Australian rules footballer

Jye Bolton (born 3 March 1992) is an Australian rules footballer who plays for Claremont in the West Australian Football League (WAFL). He previously played for Werribee in the Victorian Football League (VFL). He is a highly rated midfielder known for his contested ball wins, tough endurance, elite running and determination to win the ball. Bolton has won two Sandover Medals, four Simpson medals and three EB Cook medals whilst being runner-up on three occasions also.

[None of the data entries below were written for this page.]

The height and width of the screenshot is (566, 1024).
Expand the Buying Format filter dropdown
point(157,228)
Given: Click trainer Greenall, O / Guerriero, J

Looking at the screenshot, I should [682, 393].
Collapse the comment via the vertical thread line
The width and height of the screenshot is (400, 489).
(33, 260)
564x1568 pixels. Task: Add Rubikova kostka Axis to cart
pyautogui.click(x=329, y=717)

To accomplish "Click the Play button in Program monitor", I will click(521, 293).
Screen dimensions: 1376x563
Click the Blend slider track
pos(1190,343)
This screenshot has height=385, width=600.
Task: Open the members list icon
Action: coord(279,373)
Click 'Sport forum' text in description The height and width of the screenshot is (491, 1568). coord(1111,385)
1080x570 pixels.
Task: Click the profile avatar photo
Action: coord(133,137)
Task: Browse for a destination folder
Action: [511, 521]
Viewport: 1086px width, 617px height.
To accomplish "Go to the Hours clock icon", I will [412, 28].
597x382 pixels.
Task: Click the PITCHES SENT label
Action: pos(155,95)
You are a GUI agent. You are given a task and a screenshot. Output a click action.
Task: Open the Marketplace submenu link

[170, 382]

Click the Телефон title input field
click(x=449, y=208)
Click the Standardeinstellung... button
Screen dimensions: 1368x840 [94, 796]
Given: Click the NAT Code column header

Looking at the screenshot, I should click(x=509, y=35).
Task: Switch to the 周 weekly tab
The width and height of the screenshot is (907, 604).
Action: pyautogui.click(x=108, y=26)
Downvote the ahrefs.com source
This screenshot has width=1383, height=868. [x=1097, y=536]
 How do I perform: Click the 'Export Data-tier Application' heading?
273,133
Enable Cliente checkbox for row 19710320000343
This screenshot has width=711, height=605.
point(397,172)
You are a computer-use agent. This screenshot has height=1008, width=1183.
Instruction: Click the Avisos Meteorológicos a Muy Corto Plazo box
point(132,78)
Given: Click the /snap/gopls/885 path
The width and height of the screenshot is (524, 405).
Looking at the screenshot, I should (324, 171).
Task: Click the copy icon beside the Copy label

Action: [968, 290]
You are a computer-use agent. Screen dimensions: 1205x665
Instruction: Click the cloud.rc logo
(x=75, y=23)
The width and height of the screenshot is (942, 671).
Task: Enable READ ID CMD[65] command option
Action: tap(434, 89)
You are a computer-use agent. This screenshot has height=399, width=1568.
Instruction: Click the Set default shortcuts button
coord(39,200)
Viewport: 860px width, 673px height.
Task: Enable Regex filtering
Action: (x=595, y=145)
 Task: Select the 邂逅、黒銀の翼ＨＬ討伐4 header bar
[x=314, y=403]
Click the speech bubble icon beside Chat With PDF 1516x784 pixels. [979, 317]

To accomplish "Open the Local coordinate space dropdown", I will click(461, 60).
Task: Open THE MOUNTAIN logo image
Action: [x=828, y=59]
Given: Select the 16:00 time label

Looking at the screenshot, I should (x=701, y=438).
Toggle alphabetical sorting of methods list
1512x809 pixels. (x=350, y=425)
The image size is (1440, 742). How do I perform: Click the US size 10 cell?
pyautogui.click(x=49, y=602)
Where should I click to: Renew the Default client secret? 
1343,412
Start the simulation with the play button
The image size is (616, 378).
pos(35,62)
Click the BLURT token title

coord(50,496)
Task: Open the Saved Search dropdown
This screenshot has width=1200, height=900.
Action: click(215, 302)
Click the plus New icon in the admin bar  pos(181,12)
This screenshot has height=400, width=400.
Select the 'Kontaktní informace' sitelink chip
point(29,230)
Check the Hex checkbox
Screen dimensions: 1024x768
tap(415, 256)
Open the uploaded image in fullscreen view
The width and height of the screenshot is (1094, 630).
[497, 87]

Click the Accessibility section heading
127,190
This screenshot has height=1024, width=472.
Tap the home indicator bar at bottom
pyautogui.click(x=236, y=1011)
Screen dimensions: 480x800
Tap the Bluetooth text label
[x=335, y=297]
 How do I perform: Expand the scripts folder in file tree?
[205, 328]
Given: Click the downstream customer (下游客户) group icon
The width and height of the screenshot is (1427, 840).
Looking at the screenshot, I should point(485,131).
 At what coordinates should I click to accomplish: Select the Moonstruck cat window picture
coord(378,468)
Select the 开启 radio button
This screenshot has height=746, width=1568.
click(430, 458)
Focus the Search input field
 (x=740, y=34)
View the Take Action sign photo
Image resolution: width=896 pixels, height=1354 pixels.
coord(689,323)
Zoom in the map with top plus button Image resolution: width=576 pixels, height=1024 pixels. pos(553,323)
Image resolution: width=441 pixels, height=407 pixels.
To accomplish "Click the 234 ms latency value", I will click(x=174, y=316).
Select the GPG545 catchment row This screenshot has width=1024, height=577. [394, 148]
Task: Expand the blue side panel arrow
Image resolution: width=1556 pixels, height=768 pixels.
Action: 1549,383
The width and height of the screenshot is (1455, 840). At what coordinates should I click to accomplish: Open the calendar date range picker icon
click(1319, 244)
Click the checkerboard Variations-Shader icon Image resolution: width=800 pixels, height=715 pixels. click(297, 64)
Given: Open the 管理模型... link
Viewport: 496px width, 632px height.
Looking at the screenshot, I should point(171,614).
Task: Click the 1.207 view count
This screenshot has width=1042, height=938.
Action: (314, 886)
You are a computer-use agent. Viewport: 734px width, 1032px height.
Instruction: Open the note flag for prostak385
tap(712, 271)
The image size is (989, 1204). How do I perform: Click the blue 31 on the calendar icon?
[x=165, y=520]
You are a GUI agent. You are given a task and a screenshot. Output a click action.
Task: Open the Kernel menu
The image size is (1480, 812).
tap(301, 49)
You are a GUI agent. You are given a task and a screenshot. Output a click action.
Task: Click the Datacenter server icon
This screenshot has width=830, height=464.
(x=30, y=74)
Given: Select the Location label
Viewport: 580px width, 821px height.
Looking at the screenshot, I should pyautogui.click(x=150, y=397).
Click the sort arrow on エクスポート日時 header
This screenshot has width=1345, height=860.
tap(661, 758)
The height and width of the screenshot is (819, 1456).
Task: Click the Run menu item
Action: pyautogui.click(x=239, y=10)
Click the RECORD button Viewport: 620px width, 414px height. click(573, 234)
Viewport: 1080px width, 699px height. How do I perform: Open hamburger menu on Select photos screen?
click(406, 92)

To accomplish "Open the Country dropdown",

Bolton grew up in Geelong, Victoria, and played football for Drysdale Football Club and Leopold Football Club in his early life. He was drafted to Collingwood Football Club as a rookie under Nick Maxwell's high recommendation in the 2011 rookie draft. Bolton played in the VFL for Werribee Football Club from 2012–2015. During this time, he was named in the Victorian Football League Team of the Year in 2014. Bolton was also selected to play for a VFL representative side against Ireland in an International rules practice match in 2014.

Bolton then moved to play with the Claremont Football Club in the West Australian Football League competition in 2016. Since then, he has won the Sandover Medal for the best player in the league twice, in 2016 and 2018. He was also runner-up in the Sandover medal in 2021. He has represented Western Australia six times and received the Simpson Medal four times. He twice won it as the best player on the ground in interstate matches, in 2016 against Tasmania, and in 2018 and 2021 against Adelaide, and also in the 2020 WAFL Grand Final, when he was awarded Best on Ground in a losing team. Bolton is only the seventh person to do so, and the first person in thirty-five years to claim the medal in a team that lost by only three points.

He has also won the EB Cook medal for the Claremont Football Club best and fairest player three times. He has been named in the WAFL Team of the Year eight times from 2016 to 2023. Jye was inducted into the WAFL 200 Club on August 10th 2023. Jye was selected into the Claremont Football Club Team of the Century: 2026.